* _WHAT YOU NEED TO DO_
Duplicate the records from the line containing "Viewport: 1023px width, 792px height." through the end of the records, both ends included.

* _DATA EXTRACT_
#####

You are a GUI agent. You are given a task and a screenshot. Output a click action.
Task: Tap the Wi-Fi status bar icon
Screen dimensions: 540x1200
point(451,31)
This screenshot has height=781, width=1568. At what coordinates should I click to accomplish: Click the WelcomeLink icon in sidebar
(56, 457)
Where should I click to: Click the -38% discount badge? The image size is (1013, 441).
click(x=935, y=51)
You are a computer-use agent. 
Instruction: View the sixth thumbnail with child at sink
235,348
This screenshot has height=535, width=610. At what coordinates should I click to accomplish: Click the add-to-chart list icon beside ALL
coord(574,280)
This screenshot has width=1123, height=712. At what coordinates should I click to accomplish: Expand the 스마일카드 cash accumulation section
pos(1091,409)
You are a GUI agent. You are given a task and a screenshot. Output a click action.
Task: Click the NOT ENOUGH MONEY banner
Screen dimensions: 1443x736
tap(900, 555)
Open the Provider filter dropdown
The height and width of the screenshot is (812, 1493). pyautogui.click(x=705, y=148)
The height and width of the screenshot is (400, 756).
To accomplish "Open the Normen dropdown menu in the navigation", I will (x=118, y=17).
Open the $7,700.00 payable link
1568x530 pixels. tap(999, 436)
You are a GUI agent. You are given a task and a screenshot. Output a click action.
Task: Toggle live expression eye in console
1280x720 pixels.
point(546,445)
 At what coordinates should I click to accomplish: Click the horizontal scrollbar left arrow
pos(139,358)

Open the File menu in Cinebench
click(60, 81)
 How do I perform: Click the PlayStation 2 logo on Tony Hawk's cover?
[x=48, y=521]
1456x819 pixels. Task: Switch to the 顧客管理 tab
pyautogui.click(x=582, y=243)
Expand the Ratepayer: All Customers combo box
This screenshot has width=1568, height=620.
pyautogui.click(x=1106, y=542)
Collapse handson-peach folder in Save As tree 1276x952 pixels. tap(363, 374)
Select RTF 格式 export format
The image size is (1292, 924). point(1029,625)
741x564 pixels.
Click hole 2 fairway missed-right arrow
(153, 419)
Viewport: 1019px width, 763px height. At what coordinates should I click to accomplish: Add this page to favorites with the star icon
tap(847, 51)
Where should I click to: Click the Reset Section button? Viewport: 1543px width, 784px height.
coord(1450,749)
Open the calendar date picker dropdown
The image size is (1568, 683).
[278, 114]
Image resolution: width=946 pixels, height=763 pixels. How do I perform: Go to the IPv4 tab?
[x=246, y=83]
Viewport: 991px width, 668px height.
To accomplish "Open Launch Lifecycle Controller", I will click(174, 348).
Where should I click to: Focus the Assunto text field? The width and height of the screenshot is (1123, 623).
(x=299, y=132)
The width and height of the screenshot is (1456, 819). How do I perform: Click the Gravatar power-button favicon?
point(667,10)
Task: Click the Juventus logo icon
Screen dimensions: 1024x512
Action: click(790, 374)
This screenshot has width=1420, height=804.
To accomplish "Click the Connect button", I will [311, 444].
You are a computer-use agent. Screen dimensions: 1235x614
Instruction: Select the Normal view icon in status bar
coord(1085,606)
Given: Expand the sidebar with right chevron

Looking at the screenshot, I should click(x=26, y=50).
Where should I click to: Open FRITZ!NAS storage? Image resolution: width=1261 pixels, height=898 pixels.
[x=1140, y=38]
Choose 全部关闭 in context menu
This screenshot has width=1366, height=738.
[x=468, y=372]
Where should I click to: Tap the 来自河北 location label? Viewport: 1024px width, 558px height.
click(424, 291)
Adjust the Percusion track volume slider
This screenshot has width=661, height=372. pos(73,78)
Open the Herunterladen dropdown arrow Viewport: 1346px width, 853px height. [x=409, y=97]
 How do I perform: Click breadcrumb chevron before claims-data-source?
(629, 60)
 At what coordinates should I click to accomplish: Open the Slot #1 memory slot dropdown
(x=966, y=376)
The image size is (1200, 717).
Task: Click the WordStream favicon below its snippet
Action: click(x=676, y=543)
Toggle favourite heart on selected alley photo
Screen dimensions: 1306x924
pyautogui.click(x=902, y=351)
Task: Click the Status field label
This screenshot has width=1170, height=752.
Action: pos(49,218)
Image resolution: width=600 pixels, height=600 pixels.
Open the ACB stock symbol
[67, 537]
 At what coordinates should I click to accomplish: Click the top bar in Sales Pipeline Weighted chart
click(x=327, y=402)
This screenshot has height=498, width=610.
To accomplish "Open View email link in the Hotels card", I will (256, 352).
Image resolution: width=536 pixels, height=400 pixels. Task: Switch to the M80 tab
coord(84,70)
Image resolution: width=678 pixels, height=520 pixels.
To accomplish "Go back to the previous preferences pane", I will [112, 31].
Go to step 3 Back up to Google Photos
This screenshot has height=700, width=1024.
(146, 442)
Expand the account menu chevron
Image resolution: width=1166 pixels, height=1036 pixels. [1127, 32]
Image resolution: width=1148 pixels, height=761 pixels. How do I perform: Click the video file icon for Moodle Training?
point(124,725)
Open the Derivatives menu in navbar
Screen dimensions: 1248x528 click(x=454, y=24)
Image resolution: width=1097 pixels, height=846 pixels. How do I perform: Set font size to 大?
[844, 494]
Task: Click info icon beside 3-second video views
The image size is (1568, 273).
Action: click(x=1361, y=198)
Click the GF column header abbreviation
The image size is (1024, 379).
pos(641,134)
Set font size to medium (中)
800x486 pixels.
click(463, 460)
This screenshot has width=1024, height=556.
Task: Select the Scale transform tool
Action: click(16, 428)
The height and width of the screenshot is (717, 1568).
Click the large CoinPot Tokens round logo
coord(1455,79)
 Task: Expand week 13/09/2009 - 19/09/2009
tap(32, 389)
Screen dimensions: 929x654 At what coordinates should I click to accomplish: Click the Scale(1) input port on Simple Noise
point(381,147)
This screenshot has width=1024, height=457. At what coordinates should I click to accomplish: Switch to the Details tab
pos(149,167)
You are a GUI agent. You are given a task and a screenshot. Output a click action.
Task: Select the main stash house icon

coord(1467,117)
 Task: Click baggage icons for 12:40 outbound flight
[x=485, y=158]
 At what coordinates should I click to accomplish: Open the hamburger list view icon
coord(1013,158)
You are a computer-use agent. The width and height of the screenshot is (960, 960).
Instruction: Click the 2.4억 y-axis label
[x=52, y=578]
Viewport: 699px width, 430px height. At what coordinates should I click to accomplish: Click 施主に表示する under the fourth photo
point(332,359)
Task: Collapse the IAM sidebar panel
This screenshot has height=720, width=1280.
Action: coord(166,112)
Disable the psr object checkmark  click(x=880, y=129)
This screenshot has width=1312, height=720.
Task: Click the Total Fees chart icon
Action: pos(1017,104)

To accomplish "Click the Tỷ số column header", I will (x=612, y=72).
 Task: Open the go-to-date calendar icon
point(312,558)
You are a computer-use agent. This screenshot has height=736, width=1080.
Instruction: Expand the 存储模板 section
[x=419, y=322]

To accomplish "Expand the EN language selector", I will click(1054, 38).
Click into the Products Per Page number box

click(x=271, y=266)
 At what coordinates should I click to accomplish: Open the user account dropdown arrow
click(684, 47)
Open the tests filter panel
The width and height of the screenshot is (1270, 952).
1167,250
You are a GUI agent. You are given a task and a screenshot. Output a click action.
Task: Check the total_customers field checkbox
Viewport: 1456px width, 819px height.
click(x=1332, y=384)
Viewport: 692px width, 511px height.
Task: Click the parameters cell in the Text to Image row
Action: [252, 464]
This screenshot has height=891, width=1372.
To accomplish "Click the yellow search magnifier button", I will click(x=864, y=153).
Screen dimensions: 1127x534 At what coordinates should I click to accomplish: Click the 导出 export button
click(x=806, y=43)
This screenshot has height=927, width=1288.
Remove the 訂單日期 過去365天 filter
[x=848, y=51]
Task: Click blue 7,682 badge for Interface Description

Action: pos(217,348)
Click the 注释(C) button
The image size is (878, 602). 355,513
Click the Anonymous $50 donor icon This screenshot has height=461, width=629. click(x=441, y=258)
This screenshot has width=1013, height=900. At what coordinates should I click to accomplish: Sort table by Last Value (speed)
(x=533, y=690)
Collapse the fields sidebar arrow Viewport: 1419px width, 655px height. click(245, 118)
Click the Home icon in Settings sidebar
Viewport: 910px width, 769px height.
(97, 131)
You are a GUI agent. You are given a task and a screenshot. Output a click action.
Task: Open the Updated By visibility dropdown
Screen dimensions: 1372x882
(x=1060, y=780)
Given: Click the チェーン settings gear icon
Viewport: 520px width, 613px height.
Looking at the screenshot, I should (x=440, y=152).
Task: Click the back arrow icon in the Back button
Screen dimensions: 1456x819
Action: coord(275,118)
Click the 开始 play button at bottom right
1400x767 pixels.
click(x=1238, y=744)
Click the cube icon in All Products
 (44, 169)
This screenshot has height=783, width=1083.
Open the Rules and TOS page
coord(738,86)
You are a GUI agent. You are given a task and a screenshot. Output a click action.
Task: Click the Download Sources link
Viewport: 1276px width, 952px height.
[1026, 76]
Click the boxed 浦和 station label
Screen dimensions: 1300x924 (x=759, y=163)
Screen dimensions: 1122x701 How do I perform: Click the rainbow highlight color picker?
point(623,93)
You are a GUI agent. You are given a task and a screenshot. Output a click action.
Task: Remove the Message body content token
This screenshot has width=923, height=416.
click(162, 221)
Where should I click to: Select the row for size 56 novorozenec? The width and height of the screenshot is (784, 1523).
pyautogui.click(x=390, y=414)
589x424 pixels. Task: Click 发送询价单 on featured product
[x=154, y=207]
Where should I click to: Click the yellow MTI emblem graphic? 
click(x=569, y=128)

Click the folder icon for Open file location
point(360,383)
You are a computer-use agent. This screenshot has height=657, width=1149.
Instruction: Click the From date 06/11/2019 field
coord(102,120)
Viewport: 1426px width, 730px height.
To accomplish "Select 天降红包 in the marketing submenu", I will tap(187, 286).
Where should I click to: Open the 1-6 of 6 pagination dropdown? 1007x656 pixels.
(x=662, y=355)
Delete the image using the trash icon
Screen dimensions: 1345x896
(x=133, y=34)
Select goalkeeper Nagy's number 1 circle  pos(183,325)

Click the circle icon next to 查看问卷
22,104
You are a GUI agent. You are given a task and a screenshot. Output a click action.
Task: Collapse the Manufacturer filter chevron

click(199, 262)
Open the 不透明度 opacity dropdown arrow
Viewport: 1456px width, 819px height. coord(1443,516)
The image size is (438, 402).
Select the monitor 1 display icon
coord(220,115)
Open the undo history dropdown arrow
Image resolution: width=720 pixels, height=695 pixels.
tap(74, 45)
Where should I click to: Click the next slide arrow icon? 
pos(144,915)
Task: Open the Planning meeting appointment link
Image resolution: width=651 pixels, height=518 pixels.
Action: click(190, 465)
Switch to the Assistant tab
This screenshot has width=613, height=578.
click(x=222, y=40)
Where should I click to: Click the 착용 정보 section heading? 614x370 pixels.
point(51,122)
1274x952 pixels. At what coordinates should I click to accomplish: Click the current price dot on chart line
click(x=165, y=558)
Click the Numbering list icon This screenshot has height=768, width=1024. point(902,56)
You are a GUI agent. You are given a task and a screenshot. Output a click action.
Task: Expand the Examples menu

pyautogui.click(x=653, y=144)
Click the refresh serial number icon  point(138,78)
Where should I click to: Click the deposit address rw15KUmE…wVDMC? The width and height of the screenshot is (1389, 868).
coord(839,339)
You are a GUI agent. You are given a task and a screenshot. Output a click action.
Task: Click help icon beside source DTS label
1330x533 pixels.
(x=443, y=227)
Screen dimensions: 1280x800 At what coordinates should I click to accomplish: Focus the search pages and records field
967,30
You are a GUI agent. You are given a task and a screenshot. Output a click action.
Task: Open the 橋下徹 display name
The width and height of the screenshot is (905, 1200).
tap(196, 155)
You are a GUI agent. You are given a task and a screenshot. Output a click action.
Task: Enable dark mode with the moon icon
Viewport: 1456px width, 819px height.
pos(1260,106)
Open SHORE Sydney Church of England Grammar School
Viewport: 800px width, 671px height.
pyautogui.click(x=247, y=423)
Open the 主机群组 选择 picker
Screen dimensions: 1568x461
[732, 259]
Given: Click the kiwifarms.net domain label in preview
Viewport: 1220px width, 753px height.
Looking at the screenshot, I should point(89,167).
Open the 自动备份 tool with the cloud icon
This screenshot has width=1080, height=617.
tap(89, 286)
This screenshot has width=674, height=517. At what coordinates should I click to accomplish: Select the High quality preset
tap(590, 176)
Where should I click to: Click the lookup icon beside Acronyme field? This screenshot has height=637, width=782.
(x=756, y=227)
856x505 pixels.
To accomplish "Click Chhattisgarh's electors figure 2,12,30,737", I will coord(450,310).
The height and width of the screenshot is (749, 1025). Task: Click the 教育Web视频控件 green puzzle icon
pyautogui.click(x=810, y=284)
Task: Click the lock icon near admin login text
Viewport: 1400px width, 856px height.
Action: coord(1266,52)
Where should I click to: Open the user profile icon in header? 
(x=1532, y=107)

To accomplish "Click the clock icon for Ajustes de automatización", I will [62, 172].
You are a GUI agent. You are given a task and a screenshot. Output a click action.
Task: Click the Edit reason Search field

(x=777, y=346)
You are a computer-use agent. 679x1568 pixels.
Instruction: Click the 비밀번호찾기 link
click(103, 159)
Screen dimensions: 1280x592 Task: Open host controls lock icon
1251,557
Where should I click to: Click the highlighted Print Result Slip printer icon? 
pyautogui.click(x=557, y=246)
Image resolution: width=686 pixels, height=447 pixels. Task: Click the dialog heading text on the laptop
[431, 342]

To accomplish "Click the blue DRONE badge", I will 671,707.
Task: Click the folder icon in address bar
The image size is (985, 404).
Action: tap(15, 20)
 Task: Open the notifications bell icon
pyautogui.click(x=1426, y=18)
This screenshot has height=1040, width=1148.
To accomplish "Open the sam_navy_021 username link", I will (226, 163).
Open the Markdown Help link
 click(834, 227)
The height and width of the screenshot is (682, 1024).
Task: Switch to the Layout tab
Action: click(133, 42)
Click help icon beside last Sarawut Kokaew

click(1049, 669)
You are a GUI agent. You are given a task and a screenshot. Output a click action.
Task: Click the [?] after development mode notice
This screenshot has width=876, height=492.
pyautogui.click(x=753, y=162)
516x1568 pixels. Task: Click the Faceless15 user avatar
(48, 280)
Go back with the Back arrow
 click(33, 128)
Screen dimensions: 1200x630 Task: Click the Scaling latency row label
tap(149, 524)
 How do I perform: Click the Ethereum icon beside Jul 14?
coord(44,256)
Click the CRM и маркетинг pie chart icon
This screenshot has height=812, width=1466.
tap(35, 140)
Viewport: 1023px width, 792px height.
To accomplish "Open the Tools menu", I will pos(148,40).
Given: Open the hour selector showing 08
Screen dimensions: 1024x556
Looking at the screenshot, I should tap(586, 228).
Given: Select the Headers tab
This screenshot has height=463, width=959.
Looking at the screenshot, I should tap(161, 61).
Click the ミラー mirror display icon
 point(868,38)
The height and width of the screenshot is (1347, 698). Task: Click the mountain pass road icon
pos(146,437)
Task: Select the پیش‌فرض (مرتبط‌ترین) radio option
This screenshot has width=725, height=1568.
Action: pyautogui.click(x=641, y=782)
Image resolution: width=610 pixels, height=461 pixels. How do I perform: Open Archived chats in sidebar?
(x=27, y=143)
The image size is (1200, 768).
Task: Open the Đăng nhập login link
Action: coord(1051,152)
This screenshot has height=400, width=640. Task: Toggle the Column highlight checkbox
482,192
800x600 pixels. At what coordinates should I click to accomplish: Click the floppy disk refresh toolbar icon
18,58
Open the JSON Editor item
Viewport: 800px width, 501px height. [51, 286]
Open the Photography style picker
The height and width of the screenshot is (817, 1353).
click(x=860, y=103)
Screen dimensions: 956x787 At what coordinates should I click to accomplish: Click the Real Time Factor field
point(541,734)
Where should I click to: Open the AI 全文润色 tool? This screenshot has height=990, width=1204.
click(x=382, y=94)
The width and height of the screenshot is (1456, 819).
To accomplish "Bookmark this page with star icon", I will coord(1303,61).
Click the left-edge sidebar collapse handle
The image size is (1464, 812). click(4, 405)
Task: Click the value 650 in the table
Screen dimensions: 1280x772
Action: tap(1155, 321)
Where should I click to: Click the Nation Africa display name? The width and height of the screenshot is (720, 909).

#####

* _ANSWER TO THE TASK_
Viewport: 1023px width, 792px height.
To accomplish "Open the Tools menu", I will pos(148,40).
Given: Open the hour selector showing 08
Screen dimensions: 1024x556
Looking at the screenshot, I should tap(586, 228).
Given: Select the Headers tab
This screenshot has height=463, width=959.
Looking at the screenshot, I should tap(161, 61).
Click the ミラー mirror display icon
 point(868,38)
The height and width of the screenshot is (1347, 698). Task: Click the mountain pass road icon
pos(146,437)
Task: Select the پیش‌فرض (مرتبط‌ترین) radio option
This screenshot has width=725, height=1568.
Action: pyautogui.click(x=641, y=782)
Image resolution: width=610 pixels, height=461 pixels. How do I perform: Open Archived chats in sidebar?
(x=27, y=143)
The image size is (1200, 768).
Task: Open the Đăng nhập login link
Action: coord(1051,152)
This screenshot has height=400, width=640. Task: Toggle the Column highlight checkbox
482,192
800x600 pixels. At what coordinates should I click to accomplish: Click the floppy disk refresh toolbar icon
18,58
Open the JSON Editor item
Viewport: 800px width, 501px height. [51, 286]
Open the Photography style picker
The height and width of the screenshot is (817, 1353).
click(x=860, y=103)
Screen dimensions: 956x787 At what coordinates should I click to accomplish: Click the Real Time Factor field
point(541,734)
Where should I click to: Open the AI 全文润色 tool? This screenshot has height=990, width=1204.
click(x=382, y=94)
The width and height of the screenshot is (1456, 819).
To accomplish "Bookmark this page with star icon", I will coord(1303,61).
Click the left-edge sidebar collapse handle
The image size is (1464, 812). click(4, 405)
Task: Click the value 650 in the table
Screen dimensions: 1280x772
Action: tap(1155, 321)
Where should I click to: Click the Nation Africa display name? The width and height of the screenshot is (720, 909).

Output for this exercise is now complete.